Ancorado pelos versos de Hölderlin – possivelmente seu poeta de predileção – em seu ensaio “... Poeticamente o homem habita...” Heidegger afirma que o habitar humano (no mundo) é fundado no poético, é, portanto, a poesia que permite o habitar ser um habitar: “poesia é deixar habitar”, “é a poesia que traz o homem para a terra, para ela, e assim o traz para um habitar”. Assim sendo, a poesia é um construir, é uma tomada de medida – uma medida privilegiada. É a poesia que dá medida ao homem – e a medida da poesia é a fisionomia do céu, o deus desconhecido. Digo fisio de Physis , natureza  e nomia de Nomos, de regra , lei . Tem uma  lei da natureza e não é bom desrespeitá-la.
Mas o que  aconteceu? Já não conseguimos deixar as coisas como as coisas são. Não conseguimos nos demorar nas coisas. Esse demorar é que seria o habitar poético do homem.
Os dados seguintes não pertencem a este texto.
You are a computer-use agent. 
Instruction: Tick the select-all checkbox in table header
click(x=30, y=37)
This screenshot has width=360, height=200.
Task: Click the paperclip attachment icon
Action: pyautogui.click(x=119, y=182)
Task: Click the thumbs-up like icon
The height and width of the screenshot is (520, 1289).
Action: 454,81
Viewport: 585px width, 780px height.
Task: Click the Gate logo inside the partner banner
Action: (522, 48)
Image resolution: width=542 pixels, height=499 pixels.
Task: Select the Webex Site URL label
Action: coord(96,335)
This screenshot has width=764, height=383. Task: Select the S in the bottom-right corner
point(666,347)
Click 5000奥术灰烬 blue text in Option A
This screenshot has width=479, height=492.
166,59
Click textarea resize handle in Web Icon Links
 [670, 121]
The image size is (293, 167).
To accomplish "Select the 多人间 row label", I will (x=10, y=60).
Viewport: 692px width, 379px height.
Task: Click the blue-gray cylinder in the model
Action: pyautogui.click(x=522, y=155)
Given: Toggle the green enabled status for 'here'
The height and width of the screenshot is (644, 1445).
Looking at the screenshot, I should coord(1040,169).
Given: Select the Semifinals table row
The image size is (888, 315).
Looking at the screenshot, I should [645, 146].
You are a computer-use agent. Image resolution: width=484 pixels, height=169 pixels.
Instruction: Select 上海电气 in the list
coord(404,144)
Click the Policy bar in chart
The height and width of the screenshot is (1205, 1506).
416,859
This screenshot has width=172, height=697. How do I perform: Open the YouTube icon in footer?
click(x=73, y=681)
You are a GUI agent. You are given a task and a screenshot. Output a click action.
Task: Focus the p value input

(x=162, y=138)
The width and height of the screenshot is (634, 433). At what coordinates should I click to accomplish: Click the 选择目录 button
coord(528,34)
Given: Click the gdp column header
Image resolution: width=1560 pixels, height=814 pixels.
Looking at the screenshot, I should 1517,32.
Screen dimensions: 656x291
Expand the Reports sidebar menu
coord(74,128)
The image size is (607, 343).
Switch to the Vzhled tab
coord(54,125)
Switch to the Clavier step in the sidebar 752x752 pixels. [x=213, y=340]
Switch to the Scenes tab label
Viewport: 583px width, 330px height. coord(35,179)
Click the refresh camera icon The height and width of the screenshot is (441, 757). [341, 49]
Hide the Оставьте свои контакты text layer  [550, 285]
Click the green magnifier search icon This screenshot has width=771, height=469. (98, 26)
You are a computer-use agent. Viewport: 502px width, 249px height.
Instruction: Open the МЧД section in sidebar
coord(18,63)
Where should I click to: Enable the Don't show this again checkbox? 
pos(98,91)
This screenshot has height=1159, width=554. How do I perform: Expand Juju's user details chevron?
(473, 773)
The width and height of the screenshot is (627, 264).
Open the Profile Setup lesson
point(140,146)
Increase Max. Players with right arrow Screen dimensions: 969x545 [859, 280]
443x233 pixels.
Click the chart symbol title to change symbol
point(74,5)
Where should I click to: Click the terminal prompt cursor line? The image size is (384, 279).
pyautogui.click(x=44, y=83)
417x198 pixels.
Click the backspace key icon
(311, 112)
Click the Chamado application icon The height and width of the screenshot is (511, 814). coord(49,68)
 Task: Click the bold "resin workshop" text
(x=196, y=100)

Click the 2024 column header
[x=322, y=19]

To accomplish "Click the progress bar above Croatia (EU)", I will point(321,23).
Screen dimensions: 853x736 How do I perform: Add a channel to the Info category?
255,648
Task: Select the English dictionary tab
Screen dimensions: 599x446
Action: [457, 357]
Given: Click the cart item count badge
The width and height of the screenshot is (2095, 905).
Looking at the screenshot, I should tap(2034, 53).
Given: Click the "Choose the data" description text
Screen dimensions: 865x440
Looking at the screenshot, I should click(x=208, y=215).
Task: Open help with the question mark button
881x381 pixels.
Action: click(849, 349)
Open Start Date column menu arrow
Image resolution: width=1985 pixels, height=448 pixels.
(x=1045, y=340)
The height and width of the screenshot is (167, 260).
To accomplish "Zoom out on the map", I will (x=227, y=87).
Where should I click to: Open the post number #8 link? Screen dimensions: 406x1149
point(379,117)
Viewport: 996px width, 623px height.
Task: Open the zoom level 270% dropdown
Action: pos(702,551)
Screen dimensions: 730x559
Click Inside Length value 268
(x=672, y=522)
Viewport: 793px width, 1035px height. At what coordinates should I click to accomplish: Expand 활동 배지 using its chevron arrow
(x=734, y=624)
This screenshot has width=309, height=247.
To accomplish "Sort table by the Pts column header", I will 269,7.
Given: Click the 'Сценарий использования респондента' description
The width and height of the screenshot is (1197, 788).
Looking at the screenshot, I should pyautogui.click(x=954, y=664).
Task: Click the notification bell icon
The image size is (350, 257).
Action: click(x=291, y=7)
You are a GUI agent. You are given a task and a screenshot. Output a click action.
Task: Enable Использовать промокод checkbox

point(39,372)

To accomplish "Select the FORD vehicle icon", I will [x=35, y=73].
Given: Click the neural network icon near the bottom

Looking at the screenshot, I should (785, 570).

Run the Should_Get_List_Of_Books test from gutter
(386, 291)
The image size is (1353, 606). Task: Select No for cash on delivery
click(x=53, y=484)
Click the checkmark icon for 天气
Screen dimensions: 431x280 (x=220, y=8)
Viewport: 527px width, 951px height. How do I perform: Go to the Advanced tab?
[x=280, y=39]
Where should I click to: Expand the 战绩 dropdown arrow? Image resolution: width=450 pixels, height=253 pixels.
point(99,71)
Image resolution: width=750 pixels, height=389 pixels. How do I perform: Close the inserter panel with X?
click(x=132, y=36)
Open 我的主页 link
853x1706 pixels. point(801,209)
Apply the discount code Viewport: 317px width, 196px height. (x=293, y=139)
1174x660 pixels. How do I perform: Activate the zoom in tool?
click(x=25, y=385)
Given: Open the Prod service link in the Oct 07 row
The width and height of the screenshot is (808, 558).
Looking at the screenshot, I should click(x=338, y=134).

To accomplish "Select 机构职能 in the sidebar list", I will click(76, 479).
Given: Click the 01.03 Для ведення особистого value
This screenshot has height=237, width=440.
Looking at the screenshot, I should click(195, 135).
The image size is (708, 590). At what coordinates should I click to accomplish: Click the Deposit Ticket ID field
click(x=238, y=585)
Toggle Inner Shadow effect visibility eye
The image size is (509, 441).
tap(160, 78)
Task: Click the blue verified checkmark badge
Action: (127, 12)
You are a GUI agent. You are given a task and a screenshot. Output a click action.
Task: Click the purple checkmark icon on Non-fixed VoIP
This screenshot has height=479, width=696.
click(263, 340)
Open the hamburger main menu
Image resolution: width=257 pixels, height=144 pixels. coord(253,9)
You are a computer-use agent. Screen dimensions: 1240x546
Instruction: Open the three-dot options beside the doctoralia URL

O que quero dizer com isto?
Quero dizer que o capitalista olha para uma queda dágua é vê uma hidrelétrica , olha para a boca da mata atlântica e vê um condominio de luxo, tudo isso com um plano diretor do município “politicamente correto”, uma  licença “ambientalmente correta”.
O habitar heideggeriano "nesta terra" tem a ver com a busca da realização da nossa existência, portanto, resguarda uma perspectiva temporal, ou seja, um construir constante na busca de uma penetração profunda no sentido da vida.
Mas , o quê nos resta? Nesse momento só nos resta  chorar as perdas , chorar os nossos mortos.
Enquanto isso, no Planalto Central, os ratos reviram o “luxo” , os homens o “lixo”


                                 (©by Adilson S. Silva)


HEIDEGGER, Martin. “... Poeticamente o homem habita...”. Tradução de Márcia Sá Cavalcante Schuback.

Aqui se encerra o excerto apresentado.